> _The task_:
What is needed here is an exact copy of every record below.

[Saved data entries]

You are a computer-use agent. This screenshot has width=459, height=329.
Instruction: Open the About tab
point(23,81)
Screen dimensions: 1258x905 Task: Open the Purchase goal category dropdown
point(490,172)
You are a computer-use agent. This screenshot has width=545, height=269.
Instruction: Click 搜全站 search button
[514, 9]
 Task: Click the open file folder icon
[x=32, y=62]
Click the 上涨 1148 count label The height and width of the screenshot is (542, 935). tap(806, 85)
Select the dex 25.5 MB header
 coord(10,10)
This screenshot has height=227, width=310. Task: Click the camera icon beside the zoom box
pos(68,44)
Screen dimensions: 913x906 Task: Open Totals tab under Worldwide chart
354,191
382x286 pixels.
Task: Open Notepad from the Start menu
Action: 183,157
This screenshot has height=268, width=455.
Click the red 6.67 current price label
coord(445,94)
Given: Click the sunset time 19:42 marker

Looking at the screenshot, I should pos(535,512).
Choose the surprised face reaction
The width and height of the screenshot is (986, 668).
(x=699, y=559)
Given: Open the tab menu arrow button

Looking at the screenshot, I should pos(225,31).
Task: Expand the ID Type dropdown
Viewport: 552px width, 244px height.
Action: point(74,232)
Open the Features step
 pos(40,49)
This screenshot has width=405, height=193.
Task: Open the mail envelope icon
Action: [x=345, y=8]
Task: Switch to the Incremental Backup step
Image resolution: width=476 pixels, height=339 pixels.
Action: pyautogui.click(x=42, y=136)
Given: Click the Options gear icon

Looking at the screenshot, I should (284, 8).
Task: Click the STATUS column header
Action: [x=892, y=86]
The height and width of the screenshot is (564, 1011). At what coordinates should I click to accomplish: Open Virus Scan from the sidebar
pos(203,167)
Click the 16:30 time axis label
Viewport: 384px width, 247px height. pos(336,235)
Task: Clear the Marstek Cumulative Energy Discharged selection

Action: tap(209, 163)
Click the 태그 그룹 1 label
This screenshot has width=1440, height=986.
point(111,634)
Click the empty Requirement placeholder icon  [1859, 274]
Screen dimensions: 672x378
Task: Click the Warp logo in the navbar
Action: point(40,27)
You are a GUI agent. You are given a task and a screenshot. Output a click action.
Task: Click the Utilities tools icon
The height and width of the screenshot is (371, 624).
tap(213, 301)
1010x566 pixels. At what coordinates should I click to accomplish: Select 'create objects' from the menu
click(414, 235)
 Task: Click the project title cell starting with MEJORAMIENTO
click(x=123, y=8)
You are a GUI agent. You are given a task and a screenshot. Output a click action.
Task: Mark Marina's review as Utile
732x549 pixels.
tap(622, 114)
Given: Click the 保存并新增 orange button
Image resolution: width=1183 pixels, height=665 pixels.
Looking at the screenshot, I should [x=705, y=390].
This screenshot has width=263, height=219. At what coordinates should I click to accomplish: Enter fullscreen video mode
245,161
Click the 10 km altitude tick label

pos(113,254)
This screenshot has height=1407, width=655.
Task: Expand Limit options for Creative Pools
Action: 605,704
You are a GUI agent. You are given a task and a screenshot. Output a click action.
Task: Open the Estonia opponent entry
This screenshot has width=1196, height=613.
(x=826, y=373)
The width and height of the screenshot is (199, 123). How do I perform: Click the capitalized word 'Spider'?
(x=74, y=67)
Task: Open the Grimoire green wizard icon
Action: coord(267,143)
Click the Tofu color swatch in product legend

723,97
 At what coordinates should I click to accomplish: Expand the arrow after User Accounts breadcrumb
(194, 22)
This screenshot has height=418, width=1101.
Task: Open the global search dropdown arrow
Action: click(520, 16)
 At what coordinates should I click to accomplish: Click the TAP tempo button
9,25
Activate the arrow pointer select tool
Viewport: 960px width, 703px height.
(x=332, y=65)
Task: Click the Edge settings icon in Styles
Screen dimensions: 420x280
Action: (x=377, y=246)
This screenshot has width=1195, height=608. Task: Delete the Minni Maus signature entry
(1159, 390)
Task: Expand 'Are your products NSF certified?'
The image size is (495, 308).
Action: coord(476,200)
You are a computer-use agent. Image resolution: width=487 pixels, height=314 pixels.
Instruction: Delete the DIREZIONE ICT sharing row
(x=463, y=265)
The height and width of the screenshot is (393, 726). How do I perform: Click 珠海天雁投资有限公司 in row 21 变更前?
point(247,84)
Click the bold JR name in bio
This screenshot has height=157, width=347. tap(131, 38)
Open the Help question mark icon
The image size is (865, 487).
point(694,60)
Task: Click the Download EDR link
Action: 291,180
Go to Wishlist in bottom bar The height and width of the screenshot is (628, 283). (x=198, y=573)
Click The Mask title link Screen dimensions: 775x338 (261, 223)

> _Exercise answer_:
You are a computer-use agent. This screenshot has width=459, height=329.
Instruction: Open the About tab
point(23,81)
Screen dimensions: 1258x905 Task: Open the Purchase goal category dropdown
point(490,172)
You are a computer-use agent. This screenshot has width=545, height=269.
Instruction: Click 搜全站 search button
[514, 9]
 Task: Click the open file folder icon
[x=32, y=62]
Click the 上涨 1148 count label The height and width of the screenshot is (542, 935). tap(806, 85)
Select the dex 25.5 MB header
 coord(10,10)
This screenshot has height=227, width=310. Task: Click the camera icon beside the zoom box
pos(68,44)
Screen dimensions: 913x906 Task: Open Totals tab under Worldwide chart
354,191
382x286 pixels.
Task: Open Notepad from the Start menu
Action: 183,157
This screenshot has height=268, width=455.
Click the red 6.67 current price label
coord(445,94)
Given: Click the sunset time 19:42 marker

Looking at the screenshot, I should pos(535,512).
Choose the surprised face reaction
The width and height of the screenshot is (986, 668).
(x=699, y=559)
Given: Open the tab menu arrow button

Looking at the screenshot, I should pos(225,31).
Task: Expand the ID Type dropdown
Viewport: 552px width, 244px height.
Action: point(74,232)
Open the Features step
 pos(40,49)
This screenshot has width=405, height=193.
Task: Open the mail envelope icon
Action: [x=345, y=8]
Task: Switch to the Incremental Backup step
Image resolution: width=476 pixels, height=339 pixels.
Action: pyautogui.click(x=42, y=136)
Given: Click the Options gear icon

Looking at the screenshot, I should (284, 8).
Task: Click the STATUS column header
Action: [x=892, y=86]
The height and width of the screenshot is (564, 1011). At what coordinates should I click to accomplish: Open Virus Scan from the sidebar
pos(203,167)
Click the 16:30 time axis label
Viewport: 384px width, 247px height. pos(336,235)
Task: Clear the Marstek Cumulative Energy Discharged selection

Action: tap(209, 163)
Click the 태그 그룹 1 label
This screenshot has width=1440, height=986.
point(111,634)
Click the empty Requirement placeholder icon  [1859, 274]
Screen dimensions: 672x378
Task: Click the Warp logo in the navbar
Action: point(40,27)
You are a GUI agent. You are given a task and a screenshot. Output a click action.
Task: Click the Utilities tools icon
The height and width of the screenshot is (371, 624).
tap(213, 301)
1010x566 pixels. At what coordinates should I click to accomplish: Select 'create objects' from the menu
click(414, 235)
 Task: Click the project title cell starting with MEJORAMIENTO
click(x=123, y=8)
You are a GUI agent. You are given a task and a screenshot. Output a click action.
Task: Mark Marina's review as Utile
732x549 pixels.
tap(622, 114)
Given: Click the 保存并新增 orange button
Image resolution: width=1183 pixels, height=665 pixels.
Looking at the screenshot, I should [x=705, y=390].
This screenshot has width=263, height=219. At what coordinates should I click to accomplish: Enter fullscreen video mode
245,161
Click the 10 km altitude tick label

pos(113,254)
This screenshot has height=1407, width=655.
Task: Expand Limit options for Creative Pools
Action: 605,704
You are a GUI agent. You are given a task and a screenshot. Output a click action.
Task: Open the Estonia opponent entry
This screenshot has width=1196, height=613.
(x=826, y=373)
The width and height of the screenshot is (199, 123). How do I perform: Click the capitalized word 'Spider'?
(x=74, y=67)
Task: Open the Grimoire green wizard icon
Action: coord(267,143)
Click the Tofu color swatch in product legend

723,97
 At what coordinates should I click to accomplish: Expand the arrow after User Accounts breadcrumb
(194, 22)
This screenshot has height=418, width=1101.
Task: Open the global search dropdown arrow
Action: click(520, 16)
 At what coordinates should I click to accomplish: Click the TAP tempo button
9,25
Activate the arrow pointer select tool
Viewport: 960px width, 703px height.
(x=332, y=65)
Task: Click the Edge settings icon in Styles
Screen dimensions: 420x280
Action: (x=377, y=246)
This screenshot has width=1195, height=608. Task: Delete the Minni Maus signature entry
(1159, 390)
Task: Expand 'Are your products NSF certified?'
The image size is (495, 308).
Action: coord(476,200)
You are a computer-use agent. Image resolution: width=487 pixels, height=314 pixels.
Instruction: Delete the DIREZIONE ICT sharing row
(x=463, y=265)
The height and width of the screenshot is (393, 726). How do I perform: Click 珠海天雁投资有限公司 in row 21 变更前?
point(247,84)
Click the bold JR name in bio
This screenshot has height=157, width=347. tap(131, 38)
Open the Help question mark icon
The image size is (865, 487).
point(694,60)
Task: Click the Download EDR link
Action: 291,180
Go to Wishlist in bottom bar The height and width of the screenshot is (628, 283). (x=198, y=573)
Click The Mask title link Screen dimensions: 775x338 (261, 223)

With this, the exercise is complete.